Copy the items below verbatim, from the line with "Open the line Style dropdown showing Solid" up to and including the line with "click(249, 110)", and give only those lines.
* begin *
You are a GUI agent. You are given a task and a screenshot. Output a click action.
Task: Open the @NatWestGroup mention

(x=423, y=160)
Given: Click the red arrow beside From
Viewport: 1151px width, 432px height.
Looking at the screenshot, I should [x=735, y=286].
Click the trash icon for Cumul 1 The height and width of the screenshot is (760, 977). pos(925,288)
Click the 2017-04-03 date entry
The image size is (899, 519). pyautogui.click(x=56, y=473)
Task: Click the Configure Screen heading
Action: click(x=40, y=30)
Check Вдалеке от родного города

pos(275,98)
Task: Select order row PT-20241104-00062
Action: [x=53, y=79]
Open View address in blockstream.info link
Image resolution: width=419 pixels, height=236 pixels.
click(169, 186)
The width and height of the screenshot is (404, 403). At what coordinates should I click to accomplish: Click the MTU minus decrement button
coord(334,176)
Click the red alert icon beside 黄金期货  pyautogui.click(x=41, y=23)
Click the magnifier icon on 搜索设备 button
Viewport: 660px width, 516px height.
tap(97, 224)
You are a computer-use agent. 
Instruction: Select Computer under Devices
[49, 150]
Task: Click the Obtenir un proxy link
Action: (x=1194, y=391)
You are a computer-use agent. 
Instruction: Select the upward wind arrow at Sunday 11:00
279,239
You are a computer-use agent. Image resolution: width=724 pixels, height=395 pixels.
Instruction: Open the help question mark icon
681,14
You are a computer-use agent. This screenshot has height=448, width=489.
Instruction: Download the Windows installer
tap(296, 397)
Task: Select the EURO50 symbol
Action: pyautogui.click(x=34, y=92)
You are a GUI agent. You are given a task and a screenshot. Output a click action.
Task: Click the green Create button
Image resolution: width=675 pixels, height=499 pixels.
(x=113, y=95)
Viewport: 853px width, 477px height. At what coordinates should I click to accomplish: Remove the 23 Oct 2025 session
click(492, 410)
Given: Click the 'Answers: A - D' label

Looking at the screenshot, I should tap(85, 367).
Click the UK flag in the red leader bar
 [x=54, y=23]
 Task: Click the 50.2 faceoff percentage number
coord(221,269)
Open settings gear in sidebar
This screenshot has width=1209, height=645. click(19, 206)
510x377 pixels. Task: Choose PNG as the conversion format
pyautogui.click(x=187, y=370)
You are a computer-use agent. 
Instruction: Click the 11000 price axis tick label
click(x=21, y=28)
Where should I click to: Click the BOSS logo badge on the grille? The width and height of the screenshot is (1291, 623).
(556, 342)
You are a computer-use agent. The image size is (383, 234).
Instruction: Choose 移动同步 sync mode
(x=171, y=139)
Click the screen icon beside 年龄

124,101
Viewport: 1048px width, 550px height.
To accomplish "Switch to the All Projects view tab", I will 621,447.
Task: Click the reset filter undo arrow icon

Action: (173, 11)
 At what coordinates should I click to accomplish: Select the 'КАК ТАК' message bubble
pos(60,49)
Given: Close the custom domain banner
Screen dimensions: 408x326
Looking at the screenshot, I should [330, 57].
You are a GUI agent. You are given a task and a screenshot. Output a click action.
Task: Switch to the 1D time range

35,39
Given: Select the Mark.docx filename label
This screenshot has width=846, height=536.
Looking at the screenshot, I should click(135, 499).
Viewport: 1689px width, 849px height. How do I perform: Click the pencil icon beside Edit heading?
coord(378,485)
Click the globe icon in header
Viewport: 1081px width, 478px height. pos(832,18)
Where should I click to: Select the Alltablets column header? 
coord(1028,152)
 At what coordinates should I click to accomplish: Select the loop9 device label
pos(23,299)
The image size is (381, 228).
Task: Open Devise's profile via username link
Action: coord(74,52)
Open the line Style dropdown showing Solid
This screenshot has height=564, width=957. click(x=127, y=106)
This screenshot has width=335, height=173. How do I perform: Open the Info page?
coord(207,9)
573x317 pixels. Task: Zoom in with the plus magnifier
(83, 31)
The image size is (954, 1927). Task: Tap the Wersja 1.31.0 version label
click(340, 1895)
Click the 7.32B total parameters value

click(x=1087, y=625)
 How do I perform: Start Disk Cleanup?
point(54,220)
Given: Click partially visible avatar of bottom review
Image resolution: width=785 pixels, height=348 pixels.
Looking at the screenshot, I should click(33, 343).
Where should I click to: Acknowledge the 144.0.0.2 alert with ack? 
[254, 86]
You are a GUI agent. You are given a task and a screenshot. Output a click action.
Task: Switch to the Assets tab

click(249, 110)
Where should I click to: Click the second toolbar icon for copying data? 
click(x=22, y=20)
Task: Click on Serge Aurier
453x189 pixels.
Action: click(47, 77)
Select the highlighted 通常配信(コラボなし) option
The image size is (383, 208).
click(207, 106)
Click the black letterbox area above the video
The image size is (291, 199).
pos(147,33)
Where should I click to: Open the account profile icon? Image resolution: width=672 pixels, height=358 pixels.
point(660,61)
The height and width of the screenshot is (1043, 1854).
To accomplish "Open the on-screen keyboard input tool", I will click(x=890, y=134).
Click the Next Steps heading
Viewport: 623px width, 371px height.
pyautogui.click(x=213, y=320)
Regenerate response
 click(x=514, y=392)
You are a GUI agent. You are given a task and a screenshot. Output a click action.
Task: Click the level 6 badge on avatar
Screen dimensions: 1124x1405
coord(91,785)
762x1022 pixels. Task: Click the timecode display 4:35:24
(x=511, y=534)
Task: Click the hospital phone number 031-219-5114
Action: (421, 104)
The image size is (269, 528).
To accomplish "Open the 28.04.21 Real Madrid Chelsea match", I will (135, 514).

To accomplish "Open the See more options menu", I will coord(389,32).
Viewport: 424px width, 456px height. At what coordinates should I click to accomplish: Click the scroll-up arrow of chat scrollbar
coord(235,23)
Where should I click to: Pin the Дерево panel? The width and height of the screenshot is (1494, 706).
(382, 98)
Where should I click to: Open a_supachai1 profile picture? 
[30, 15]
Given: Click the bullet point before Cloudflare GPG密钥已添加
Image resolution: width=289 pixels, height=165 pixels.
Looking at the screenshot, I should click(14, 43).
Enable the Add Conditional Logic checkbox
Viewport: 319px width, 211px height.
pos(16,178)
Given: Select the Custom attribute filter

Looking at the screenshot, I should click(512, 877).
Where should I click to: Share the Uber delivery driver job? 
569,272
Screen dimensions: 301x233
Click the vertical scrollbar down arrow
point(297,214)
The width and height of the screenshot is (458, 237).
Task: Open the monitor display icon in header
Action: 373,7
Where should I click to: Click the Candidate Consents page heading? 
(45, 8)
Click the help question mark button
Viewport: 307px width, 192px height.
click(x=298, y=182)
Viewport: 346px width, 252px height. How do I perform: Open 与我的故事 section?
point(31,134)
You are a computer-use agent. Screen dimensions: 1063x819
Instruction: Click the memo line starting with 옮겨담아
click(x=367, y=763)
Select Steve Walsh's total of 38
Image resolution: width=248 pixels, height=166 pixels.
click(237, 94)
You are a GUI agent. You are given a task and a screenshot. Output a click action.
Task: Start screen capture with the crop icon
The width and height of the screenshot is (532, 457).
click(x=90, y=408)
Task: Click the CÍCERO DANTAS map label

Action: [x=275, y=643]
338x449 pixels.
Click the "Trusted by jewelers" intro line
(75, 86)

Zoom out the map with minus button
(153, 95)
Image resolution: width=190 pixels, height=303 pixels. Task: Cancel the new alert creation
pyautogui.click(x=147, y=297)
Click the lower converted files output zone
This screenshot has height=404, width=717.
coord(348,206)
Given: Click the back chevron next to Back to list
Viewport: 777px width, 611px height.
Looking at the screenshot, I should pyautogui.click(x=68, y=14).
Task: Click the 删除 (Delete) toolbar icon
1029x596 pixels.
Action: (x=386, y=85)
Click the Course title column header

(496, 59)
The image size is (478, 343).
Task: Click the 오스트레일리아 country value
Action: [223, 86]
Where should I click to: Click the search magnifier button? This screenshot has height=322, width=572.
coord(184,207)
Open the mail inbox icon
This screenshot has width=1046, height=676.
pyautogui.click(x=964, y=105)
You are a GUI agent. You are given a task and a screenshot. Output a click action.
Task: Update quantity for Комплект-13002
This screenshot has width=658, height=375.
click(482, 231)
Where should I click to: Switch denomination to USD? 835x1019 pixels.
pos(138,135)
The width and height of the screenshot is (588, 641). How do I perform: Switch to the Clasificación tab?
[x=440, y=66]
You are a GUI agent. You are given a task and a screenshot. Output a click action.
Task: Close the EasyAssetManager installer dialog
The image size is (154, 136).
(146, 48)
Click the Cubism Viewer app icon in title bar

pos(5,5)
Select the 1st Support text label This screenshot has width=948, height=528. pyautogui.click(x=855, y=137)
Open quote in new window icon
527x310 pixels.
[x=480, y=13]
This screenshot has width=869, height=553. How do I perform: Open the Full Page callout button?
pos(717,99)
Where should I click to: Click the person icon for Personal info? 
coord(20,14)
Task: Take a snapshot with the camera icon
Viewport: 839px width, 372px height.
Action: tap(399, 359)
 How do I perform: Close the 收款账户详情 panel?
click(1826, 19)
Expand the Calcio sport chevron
* end *
▶ _Exercise answer_
Open the line Style dropdown showing Solid
This screenshot has height=564, width=957. click(x=127, y=106)
This screenshot has width=335, height=173. How do I perform: Open the Info page?
coord(207,9)
573x317 pixels. Task: Zoom in with the plus magnifier
(83, 31)
The image size is (954, 1927). Task: Tap the Wersja 1.31.0 version label
click(340, 1895)
Click the 7.32B total parameters value

click(x=1087, y=625)
 How do I perform: Start Disk Cleanup?
point(54,220)
Given: Click partially visible avatar of bottom review
Image resolution: width=785 pixels, height=348 pixels.
Looking at the screenshot, I should click(33, 343).
Where should I click to: Acknowledge the 144.0.0.2 alert with ack? 
[254, 86]
You are a GUI agent. You are given a task and a screenshot. Output a click action.
Task: Switch to the Assets tab

click(249, 110)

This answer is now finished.